*** Opening of Data records ***

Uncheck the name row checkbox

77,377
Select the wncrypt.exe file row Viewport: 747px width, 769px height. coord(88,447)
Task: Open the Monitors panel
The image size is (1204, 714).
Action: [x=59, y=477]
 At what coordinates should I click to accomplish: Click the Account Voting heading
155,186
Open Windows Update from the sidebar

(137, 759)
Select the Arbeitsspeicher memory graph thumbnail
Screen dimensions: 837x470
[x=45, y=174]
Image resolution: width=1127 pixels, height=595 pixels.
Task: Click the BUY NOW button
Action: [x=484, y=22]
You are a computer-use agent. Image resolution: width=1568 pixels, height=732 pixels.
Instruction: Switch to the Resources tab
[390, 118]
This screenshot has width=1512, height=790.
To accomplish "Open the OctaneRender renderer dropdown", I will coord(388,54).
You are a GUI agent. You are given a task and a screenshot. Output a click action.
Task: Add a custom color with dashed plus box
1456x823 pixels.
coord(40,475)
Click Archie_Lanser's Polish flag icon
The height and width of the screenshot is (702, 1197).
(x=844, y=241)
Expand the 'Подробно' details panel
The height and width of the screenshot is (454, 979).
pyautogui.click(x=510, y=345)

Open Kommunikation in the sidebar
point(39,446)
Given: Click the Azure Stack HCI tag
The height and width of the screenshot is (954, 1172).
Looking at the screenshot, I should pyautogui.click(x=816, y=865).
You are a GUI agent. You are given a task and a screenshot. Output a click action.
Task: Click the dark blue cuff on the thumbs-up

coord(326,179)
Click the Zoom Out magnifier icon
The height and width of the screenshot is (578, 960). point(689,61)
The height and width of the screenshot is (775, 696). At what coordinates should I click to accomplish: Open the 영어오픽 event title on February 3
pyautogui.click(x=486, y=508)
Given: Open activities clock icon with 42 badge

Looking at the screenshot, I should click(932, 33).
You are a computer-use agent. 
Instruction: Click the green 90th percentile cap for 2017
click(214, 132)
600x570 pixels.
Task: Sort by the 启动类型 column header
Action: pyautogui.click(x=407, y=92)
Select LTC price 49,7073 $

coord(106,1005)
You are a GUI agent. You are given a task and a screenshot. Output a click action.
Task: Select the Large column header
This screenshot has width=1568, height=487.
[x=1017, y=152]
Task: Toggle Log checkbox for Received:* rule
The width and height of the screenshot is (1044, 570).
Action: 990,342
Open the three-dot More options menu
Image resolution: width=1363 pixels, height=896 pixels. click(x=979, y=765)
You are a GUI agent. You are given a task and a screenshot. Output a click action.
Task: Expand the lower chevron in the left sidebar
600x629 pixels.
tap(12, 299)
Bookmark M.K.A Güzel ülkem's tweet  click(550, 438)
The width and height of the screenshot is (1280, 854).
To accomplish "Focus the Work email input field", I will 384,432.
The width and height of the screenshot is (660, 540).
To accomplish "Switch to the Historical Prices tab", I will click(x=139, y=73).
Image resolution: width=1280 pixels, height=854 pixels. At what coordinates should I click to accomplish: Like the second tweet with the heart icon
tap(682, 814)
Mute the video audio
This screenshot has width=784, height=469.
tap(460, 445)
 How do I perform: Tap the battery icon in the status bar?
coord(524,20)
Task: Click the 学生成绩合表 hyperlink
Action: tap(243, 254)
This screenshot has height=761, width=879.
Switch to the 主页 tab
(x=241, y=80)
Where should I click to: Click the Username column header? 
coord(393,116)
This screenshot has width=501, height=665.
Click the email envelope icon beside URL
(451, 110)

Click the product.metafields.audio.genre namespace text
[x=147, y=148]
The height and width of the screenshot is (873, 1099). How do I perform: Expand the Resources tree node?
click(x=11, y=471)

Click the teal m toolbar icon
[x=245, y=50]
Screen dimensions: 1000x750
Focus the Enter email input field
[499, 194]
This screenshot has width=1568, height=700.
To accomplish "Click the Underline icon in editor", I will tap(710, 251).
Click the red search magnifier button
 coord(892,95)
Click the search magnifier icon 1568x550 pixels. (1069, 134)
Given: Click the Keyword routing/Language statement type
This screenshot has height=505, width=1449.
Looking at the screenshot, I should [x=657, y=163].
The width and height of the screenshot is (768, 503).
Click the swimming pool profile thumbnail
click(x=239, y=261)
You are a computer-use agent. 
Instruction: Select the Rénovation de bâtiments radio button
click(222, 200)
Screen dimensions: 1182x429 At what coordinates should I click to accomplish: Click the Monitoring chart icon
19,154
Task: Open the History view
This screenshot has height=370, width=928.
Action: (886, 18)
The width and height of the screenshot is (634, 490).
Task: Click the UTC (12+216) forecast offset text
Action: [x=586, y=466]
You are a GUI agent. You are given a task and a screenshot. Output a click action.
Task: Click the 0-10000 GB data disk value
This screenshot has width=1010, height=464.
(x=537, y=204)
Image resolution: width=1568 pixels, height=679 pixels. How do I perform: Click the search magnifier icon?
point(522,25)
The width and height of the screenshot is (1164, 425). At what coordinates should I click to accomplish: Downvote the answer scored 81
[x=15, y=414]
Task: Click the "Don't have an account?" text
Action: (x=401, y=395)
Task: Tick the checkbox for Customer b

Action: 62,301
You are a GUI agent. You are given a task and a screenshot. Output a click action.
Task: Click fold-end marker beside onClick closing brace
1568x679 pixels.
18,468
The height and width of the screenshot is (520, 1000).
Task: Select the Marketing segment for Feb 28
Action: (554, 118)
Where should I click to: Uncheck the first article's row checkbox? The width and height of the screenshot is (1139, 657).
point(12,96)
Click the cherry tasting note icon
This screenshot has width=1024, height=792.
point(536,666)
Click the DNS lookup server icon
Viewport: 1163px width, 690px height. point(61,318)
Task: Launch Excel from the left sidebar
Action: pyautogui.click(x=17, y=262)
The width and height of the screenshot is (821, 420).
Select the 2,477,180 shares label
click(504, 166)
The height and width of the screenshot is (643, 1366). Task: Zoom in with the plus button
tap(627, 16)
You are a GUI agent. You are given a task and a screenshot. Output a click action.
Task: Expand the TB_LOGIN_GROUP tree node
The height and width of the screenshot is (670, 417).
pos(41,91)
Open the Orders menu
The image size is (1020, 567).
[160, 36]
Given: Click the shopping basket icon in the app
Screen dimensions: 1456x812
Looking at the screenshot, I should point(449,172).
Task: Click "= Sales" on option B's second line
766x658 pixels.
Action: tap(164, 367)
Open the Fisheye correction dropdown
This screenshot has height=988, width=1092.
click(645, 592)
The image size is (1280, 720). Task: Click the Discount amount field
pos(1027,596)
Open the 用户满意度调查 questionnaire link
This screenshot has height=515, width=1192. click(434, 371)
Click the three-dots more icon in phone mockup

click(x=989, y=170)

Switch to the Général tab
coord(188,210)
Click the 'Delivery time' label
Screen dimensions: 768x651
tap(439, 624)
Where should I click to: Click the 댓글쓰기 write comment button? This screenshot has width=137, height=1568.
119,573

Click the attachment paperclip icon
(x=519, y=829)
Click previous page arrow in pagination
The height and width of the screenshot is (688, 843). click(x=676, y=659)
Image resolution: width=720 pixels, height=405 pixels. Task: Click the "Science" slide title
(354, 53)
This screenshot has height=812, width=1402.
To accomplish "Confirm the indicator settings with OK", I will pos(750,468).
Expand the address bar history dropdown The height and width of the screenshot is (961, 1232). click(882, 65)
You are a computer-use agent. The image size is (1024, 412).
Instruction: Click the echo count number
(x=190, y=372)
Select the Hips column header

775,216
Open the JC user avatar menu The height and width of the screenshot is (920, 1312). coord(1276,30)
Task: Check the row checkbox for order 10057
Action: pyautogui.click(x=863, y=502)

*** Close of Data records ***

Task to carry out:
An exact reproduction of all the entries above is required.

Task response:
Uncheck the name row checkbox

77,377
Select the wncrypt.exe file row Viewport: 747px width, 769px height. coord(88,447)
Task: Open the Monitors panel
The image size is (1204, 714).
Action: [x=59, y=477]
 At what coordinates should I click to accomplish: Click the Account Voting heading
155,186
Open Windows Update from the sidebar

(137, 759)
Select the Arbeitsspeicher memory graph thumbnail
Screen dimensions: 837x470
[x=45, y=174]
Image resolution: width=1127 pixels, height=595 pixels.
Task: Click the BUY NOW button
Action: [x=484, y=22]
You are a computer-use agent. Image resolution: width=1568 pixels, height=732 pixels.
Instruction: Switch to the Resources tab
[390, 118]
This screenshot has width=1512, height=790.
To accomplish "Open the OctaneRender renderer dropdown", I will coord(388,54).
You are a GUI agent. You are given a task and a screenshot. Output a click action.
Task: Add a custom color with dashed plus box
1456x823 pixels.
coord(40,475)
Click Archie_Lanser's Polish flag icon
The height and width of the screenshot is (702, 1197).
(x=844, y=241)
Expand the 'Подробно' details panel
The height and width of the screenshot is (454, 979).
pyautogui.click(x=510, y=345)

Open Kommunikation in the sidebar
point(39,446)
Given: Click the Azure Stack HCI tag
The height and width of the screenshot is (954, 1172).
Looking at the screenshot, I should pyautogui.click(x=816, y=865).
You are a GUI agent. You are given a task and a screenshot. Output a click action.
Task: Click the dark blue cuff on the thumbs-up

coord(326,179)
Click the Zoom Out magnifier icon
The height and width of the screenshot is (578, 960). point(689,61)
The height and width of the screenshot is (775, 696). At what coordinates should I click to accomplish: Open the 영어오픽 event title on February 3
pyautogui.click(x=486, y=508)
Given: Open activities clock icon with 42 badge

Looking at the screenshot, I should click(932, 33).
You are a computer-use agent. 
Instruction: Click the green 90th percentile cap for 2017
click(214, 132)
600x570 pixels.
Task: Sort by the 启动类型 column header
Action: pyautogui.click(x=407, y=92)
Select LTC price 49,7073 $

coord(106,1005)
You are a GUI agent. You are given a task and a screenshot. Output a click action.
Task: Select the Large column header
This screenshot has width=1568, height=487.
[x=1017, y=152]
Task: Toggle Log checkbox for Received:* rule
The width and height of the screenshot is (1044, 570).
Action: 990,342
Open the three-dot More options menu
Image resolution: width=1363 pixels, height=896 pixels. click(x=979, y=765)
You are a GUI agent. You are given a task and a screenshot. Output a click action.
Task: Expand the lower chevron in the left sidebar
600x629 pixels.
tap(12, 299)
Bookmark M.K.A Güzel ülkem's tweet  click(550, 438)
The width and height of the screenshot is (1280, 854).
To accomplish "Focus the Work email input field", I will 384,432.
The width and height of the screenshot is (660, 540).
To accomplish "Switch to the Historical Prices tab", I will click(x=139, y=73).
Image resolution: width=1280 pixels, height=854 pixels. At what coordinates should I click to accomplish: Like the second tweet with the heart icon
tap(682, 814)
Mute the video audio
This screenshot has width=784, height=469.
tap(460, 445)
 How do I perform: Tap the battery icon in the status bar?
coord(524,20)
Task: Click the 学生成绩合表 hyperlink
Action: tap(243, 254)
This screenshot has height=761, width=879.
Switch to the 主页 tab
(x=241, y=80)
Where should I click to: Click the Username column header? 
coord(393,116)
This screenshot has width=501, height=665.
Click the email envelope icon beside URL
(451, 110)

Click the product.metafields.audio.genre namespace text
[x=147, y=148]
The height and width of the screenshot is (873, 1099). How do I perform: Expand the Resources tree node?
click(x=11, y=471)

Click the teal m toolbar icon
[x=245, y=50]
Screen dimensions: 1000x750
Focus the Enter email input field
[499, 194]
This screenshot has width=1568, height=700.
To accomplish "Click the Underline icon in editor", I will tap(710, 251).
Click the red search magnifier button
 coord(892,95)
Click the search magnifier icon 1568x550 pixels. (1069, 134)
Given: Click the Keyword routing/Language statement type
This screenshot has height=505, width=1449.
Looking at the screenshot, I should [x=657, y=163].
The width and height of the screenshot is (768, 503).
Click the swimming pool profile thumbnail
click(x=239, y=261)
You are a computer-use agent. 
Instruction: Select the Rénovation de bâtiments radio button
click(222, 200)
Screen dimensions: 1182x429 At what coordinates should I click to accomplish: Click the Monitoring chart icon
19,154
Task: Open the History view
This screenshot has height=370, width=928.
Action: (886, 18)
The width and height of the screenshot is (634, 490).
Task: Click the UTC (12+216) forecast offset text
Action: [x=586, y=466]
You are a GUI agent. You are given a task and a screenshot. Output a click action.
Task: Click the 0-10000 GB data disk value
This screenshot has width=1010, height=464.
(x=537, y=204)
Image resolution: width=1568 pixels, height=679 pixels. How do I perform: Click the search magnifier icon?
point(522,25)
The width and height of the screenshot is (1164, 425). At what coordinates should I click to accomplish: Downvote the answer scored 81
[x=15, y=414]
Task: Click the "Don't have an account?" text
Action: (x=401, y=395)
Task: Tick the checkbox for Customer b

Action: 62,301
You are a GUI agent. You are given a task and a screenshot. Output a click action.
Task: Click fold-end marker beside onClick closing brace
1568x679 pixels.
18,468
The height and width of the screenshot is (520, 1000).
Task: Select the Marketing segment for Feb 28
Action: (554, 118)
Where should I click to: Uncheck the first article's row checkbox? The width and height of the screenshot is (1139, 657).
point(12,96)
Click the cherry tasting note icon
This screenshot has width=1024, height=792.
point(536,666)
Click the DNS lookup server icon
Viewport: 1163px width, 690px height. point(61,318)
Task: Launch Excel from the left sidebar
Action: pyautogui.click(x=17, y=262)
The width and height of the screenshot is (821, 420).
Select the 2,477,180 shares label
click(504, 166)
The height and width of the screenshot is (643, 1366). Task: Zoom in with the plus button
tap(627, 16)
You are a GUI agent. You are given a task and a screenshot. Output a click action.
Task: Expand the TB_LOGIN_GROUP tree node
The height and width of the screenshot is (670, 417).
pos(41,91)
Open the Orders menu
The image size is (1020, 567).
[160, 36]
Given: Click the shopping basket icon in the app
Screen dimensions: 1456x812
Looking at the screenshot, I should point(449,172).
Task: Click "= Sales" on option B's second line
766x658 pixels.
Action: tap(164, 367)
Open the Fisheye correction dropdown
This screenshot has height=988, width=1092.
click(645, 592)
The image size is (1280, 720). Task: Click the Discount amount field
pos(1027,596)
Open the 用户满意度调查 questionnaire link
This screenshot has height=515, width=1192. click(434, 371)
Click the three-dots more icon in phone mockup

click(x=989, y=170)

Switch to the Général tab
coord(188,210)
Click the 'Delivery time' label
Screen dimensions: 768x651
tap(439, 624)
Where should I click to: Click the 댓글쓰기 write comment button? This screenshot has width=137, height=1568.
119,573

Click the attachment paperclip icon
(x=519, y=829)
Click previous page arrow in pagination
The height and width of the screenshot is (688, 843). click(x=676, y=659)
Image resolution: width=720 pixels, height=405 pixels. Task: Click the "Science" slide title
(354, 53)
This screenshot has height=812, width=1402.
To accomplish "Confirm the indicator settings with OK", I will pos(750,468).
Expand the address bar history dropdown The height and width of the screenshot is (961, 1232). click(882, 65)
You are a computer-use agent. The image size is (1024, 412).
Instruction: Click the echo count number
(x=190, y=372)
Select the Hips column header

775,216
Open the JC user avatar menu The height and width of the screenshot is (920, 1312). coord(1276,30)
Task: Check the row checkbox for order 10057
Action: pyautogui.click(x=863, y=502)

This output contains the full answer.